4. **Find the Foci:** The foci are like the special "focus" points inside the hyperbola. To find them, we use the formula $c^2 = a^2 + b^2$ for hyperbolas.
$c^2 = 36 + 49 = 85$. So, $c = \sqrt{85}$.
Since the hyperbola opens up and down, the foci are also along the y-axis from the center, at $(h, k \pm c)$.
This gives us two foci: $(-1, 2 + \sqrt{85})$ and $(-1, 2 - \sqrt{85})$.

5. **Find the Asymptotes:** Asymptotes are imaginary lines that the hyperbola gets closer and closer to but never actually touches. They help us draw the shape! For this kind of hyperbola, the equations are $y - k = \pm \frac{a}{b}(x - h)$.
Plugging in our values: $y - 2 = \pm \frac{6}{7}(x - (-1))$, which simplifies to $y - 2 = \pm \frac{6}{7}(x + 1)$.
So we have two lines: $y - 2 = \frac{6}{7}(x + 1)$ and $y - 2 = -\frac{6}{7}(x + 1)$.

6. **To Graph:** Imagine plotting all these points!
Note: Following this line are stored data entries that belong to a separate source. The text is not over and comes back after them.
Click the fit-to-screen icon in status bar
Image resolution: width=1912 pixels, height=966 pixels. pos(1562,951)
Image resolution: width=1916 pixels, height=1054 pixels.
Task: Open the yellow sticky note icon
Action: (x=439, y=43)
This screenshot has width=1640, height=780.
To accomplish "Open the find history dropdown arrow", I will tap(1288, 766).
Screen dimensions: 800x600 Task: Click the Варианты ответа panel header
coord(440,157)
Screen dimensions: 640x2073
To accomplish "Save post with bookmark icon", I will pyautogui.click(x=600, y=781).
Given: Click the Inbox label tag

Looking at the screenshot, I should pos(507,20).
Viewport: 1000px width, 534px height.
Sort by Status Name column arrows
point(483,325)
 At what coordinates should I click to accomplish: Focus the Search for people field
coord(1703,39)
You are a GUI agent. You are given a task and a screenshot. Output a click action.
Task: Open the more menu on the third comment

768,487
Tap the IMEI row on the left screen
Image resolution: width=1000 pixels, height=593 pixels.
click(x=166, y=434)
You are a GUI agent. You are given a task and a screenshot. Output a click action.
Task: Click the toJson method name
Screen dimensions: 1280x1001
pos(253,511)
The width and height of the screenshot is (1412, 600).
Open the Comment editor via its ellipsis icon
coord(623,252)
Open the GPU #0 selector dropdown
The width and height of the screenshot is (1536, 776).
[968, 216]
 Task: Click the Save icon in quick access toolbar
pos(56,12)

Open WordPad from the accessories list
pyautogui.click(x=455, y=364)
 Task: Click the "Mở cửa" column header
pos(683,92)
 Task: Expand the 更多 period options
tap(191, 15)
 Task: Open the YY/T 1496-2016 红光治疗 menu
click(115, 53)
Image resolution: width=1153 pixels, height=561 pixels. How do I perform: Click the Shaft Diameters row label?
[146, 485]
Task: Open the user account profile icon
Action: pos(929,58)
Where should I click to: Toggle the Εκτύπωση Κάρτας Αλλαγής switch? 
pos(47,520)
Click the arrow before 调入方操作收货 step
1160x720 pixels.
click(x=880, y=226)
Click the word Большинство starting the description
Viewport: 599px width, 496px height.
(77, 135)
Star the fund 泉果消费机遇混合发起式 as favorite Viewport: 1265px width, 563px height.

First, put a dot at the center $(-1, 2)$. Then, mark the vertices at $(-1, 8)$ and $(-1, -4)$. From the center, go 'a' units up/down and 'b' units left/right to form a rectangle. The asymptotes are the lines that go through the center and the corners of this rectangle. Finally, you draw the hyperbola starting from the vertices and curving outwards, getting closer to those asymptote lines.